Randi Rotjan: Saudia Arabia Expedition
As a coral reef scientist at the New England Aquarium, I sometimes walk past the reef tanks in our exhibit for inspiration, or to reacquaint myself with the public opinion on coral reefs. Without fail, within less than 2 minutes of reef tank observations, a very smart Aquarium visitor notices "Nemo" on exhibit in the main building. Pixar's Finding Nemo has captivated audiences across age and culture, and clownfish have also captured the attention of Dr. Michael Berumen (KAUST) and his team. There are multiple scientific objectives on this boat; examining clownfish population genetics is one of them.
Clownfish (Amphiprion bicinctus) with a host Heteractis spp. anemone in the Red Sea.
Clownfish have a symbiotic relationship with Heteractis anemones. Each clownfish has a resident anemone. In this mutualism, clownfish have a protected shelter (the stinging anemone keeps predators away), and anemones also receive protection (clownfish are aggressive defenders of their anemone dwelling). In the Red Sea, there is only one species of clownfish: Amphiprion bicinctus. Given the relatively small size of the Red Sea (approximately the size of California), and the single species of clownfish, Michael and his team have an ideal study system to determine the population genetics of clownfish. In other words, how closely related are clownfish on the same reef? On neighboring reefs? On reefs across the Red Sea? These questions matter because Marine Protected Areas rely on the concept of preserving healthy marine habitats, and one indicator of a healthy habitat includes genetic diversity.
Red clownfish eggs on the reef wall, protected by the host anemone.
Clownfish are a perfect study system because their eggs are spawned demersally (and guarded by the parents), and their larvae spend a relatively short period of time in the plankton.
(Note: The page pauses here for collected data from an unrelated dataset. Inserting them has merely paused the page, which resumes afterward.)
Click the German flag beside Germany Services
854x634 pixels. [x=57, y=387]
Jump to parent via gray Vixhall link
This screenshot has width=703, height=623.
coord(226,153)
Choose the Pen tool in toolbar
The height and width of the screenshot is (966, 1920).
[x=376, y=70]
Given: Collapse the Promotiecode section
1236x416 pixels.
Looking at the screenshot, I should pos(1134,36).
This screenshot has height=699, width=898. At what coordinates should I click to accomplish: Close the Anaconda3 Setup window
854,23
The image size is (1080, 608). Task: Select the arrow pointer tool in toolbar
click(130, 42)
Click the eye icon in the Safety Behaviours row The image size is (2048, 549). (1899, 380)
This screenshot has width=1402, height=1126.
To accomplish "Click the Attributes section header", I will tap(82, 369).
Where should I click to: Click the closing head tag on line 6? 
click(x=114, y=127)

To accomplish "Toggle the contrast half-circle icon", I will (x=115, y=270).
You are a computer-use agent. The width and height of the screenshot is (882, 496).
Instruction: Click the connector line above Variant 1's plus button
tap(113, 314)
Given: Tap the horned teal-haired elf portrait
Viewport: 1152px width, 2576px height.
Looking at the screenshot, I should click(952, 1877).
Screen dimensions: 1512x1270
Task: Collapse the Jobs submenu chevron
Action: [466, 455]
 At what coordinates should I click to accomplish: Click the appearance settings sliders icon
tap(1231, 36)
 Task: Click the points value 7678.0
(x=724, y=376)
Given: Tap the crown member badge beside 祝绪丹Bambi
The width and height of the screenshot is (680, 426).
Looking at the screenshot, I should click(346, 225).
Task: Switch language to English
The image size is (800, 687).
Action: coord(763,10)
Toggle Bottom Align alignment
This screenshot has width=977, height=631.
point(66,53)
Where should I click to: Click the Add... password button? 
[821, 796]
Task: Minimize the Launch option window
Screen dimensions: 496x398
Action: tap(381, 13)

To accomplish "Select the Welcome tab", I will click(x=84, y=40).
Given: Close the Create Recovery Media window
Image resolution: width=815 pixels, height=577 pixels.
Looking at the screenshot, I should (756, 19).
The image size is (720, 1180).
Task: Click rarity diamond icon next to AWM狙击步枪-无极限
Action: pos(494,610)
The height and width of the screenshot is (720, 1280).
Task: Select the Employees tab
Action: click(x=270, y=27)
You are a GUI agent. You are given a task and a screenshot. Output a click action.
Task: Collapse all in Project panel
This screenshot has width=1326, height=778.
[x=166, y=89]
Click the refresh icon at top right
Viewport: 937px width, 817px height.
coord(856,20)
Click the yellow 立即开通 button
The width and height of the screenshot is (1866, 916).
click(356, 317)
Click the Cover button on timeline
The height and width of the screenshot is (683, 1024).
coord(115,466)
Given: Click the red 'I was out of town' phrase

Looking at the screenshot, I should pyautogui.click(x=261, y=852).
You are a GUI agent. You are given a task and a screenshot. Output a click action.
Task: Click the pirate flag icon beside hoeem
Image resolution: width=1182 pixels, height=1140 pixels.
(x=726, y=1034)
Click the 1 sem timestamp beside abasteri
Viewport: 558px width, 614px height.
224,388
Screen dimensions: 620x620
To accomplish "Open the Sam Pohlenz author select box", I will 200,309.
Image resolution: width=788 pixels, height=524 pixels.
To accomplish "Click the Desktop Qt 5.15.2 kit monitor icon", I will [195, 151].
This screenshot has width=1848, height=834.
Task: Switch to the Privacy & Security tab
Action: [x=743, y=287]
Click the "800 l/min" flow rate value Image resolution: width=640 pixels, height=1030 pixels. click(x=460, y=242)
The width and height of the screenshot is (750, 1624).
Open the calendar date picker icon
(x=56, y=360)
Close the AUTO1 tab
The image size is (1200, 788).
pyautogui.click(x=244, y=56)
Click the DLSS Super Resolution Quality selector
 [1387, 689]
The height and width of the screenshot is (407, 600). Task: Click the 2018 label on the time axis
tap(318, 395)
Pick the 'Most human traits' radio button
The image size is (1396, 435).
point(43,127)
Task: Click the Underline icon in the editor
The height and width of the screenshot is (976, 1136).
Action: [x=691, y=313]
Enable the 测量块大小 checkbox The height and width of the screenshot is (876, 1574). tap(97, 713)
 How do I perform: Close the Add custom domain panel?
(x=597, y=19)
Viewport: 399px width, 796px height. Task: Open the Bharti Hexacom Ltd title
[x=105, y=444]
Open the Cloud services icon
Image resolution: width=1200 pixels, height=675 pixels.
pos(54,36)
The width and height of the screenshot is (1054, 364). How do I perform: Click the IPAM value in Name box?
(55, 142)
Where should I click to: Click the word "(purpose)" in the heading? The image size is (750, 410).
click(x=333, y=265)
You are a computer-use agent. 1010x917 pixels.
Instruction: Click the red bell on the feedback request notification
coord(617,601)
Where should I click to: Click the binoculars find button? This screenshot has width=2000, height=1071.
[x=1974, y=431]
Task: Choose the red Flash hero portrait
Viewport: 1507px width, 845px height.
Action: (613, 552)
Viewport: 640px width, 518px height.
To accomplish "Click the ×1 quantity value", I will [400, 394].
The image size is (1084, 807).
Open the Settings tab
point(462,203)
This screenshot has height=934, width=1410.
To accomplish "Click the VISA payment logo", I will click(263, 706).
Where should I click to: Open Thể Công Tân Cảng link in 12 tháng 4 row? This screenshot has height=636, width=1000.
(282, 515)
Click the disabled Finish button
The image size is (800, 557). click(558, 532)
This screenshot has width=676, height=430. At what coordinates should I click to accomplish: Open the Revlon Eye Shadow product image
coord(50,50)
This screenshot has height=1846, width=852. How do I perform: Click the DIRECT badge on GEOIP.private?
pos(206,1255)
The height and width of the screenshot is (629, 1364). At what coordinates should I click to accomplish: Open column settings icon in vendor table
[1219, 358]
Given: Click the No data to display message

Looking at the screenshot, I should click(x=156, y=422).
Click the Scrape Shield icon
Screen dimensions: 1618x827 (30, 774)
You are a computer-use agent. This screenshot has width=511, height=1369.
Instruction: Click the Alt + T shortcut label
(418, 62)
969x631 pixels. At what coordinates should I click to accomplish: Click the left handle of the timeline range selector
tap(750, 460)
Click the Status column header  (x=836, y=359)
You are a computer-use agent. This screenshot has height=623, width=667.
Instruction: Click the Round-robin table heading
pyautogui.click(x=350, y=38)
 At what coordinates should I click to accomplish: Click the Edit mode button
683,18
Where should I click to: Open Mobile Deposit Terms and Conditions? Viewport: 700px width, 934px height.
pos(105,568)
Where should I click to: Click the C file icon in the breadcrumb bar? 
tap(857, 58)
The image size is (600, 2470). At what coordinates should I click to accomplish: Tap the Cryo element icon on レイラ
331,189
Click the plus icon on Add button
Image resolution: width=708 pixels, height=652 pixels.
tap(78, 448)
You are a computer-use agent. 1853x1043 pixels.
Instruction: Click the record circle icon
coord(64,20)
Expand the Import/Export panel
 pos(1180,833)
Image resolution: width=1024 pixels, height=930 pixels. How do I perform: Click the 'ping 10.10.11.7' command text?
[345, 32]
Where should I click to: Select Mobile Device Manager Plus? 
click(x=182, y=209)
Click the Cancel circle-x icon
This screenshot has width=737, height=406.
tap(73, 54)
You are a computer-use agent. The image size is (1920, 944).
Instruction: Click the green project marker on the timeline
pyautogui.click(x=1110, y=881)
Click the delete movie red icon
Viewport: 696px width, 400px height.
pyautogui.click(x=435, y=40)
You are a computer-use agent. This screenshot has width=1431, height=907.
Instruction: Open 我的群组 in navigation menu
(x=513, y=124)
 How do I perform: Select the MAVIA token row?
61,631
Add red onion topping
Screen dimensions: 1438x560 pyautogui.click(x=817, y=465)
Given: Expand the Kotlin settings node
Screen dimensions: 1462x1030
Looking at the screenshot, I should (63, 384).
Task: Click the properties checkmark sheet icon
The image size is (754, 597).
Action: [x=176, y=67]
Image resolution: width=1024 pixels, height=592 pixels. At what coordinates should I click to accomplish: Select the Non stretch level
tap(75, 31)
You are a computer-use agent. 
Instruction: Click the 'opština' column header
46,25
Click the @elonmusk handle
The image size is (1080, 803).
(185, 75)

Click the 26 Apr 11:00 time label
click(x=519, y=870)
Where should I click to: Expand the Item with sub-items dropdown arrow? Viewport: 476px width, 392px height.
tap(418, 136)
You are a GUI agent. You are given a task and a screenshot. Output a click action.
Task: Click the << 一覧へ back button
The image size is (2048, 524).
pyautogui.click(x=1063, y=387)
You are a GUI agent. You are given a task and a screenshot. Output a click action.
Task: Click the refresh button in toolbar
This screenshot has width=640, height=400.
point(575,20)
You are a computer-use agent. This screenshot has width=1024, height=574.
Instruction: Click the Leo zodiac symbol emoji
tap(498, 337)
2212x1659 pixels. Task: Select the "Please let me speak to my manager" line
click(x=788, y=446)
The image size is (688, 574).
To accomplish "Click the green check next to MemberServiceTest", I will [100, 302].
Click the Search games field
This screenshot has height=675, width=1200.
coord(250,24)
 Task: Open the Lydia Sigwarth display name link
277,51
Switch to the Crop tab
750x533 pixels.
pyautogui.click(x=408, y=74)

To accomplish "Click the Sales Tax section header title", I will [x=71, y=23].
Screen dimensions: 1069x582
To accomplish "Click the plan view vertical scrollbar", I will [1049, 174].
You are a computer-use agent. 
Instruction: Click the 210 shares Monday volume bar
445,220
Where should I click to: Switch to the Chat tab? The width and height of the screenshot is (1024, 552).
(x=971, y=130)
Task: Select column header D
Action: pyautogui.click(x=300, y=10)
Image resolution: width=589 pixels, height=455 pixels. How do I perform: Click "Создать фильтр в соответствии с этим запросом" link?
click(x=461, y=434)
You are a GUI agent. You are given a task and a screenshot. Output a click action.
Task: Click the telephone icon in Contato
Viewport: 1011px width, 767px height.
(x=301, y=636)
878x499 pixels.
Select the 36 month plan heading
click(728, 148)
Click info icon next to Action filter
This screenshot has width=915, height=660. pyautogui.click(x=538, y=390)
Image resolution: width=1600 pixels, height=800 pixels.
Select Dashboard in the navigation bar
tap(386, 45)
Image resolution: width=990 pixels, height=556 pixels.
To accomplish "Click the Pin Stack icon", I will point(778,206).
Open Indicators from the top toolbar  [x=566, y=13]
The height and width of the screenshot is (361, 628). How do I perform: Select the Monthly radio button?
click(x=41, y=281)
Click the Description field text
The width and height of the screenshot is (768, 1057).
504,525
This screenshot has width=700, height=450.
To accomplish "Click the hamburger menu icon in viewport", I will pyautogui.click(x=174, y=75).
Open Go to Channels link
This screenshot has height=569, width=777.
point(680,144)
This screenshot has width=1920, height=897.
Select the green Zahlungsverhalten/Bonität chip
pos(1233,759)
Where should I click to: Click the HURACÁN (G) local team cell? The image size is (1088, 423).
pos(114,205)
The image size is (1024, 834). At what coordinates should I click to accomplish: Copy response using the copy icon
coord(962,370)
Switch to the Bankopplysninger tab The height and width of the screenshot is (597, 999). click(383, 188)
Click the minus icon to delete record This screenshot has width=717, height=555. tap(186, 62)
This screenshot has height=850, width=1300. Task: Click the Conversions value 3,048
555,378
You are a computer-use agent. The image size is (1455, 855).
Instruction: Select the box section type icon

Because adult clownfish always live within their host anemone, Michael can repeatedly sample the same fish and the fish won't move to a new location. So, day after day, dive after dive, Michael's team heads out on the boat to find Nemo--quite literally. Mae, Noah, Gerrit, Humberto, and Mike Sr. search for clownfish on anemones, gently catch them, take a tiny clip of their fin (like getting a haircut, the fin will grow back very quickly).
Mae Noble (KAUST) taking notes (left); A netted clownfish (right).
It takes a team of 5-6 people per site to collect 50 fin clips quickly and efficiently, and this team is amazing! Headed to each reef armed with nets, clipboards and tiny scissors, they give each clownfish a lucky fin. These fin clips contain enough genetic material for analysis to answer these important questions about population genetics and reef connectivity. These data will be among the first to document connectivity in careful detail for any species in the Red Sea.
"Lucky" tail fin after being clipped. Notice the fork in the tail which will grow back within days (left); Dr. Michael Berumen (right) taking notes on the clownfish after taking a small fin clip for genetic analysis.
Importantly, Nemo is already a poster species for ocean conservation since he has inspired so many people to care about the ocean and its denizens. However, this study could make Nemo a poster species for ocean conservation in the scientific community if we understand how much space is needed to maintain a healthy and diverse population. This Nemo connectivity study could thus help to inform the spatial planning of Marine Protected Areas - and may help to save Dori, Gill, Jacques, Bubbles, Bloat, Deb, Flo, Mister Ray, Peach, and everyone else. In the Pixar film, all of the reef creatures are working to save Nemo and to help him find his way home. Now, Nemo is returning the favor. As for these divers, "they have some serious thrill issues, dude," but they are "totally awesome."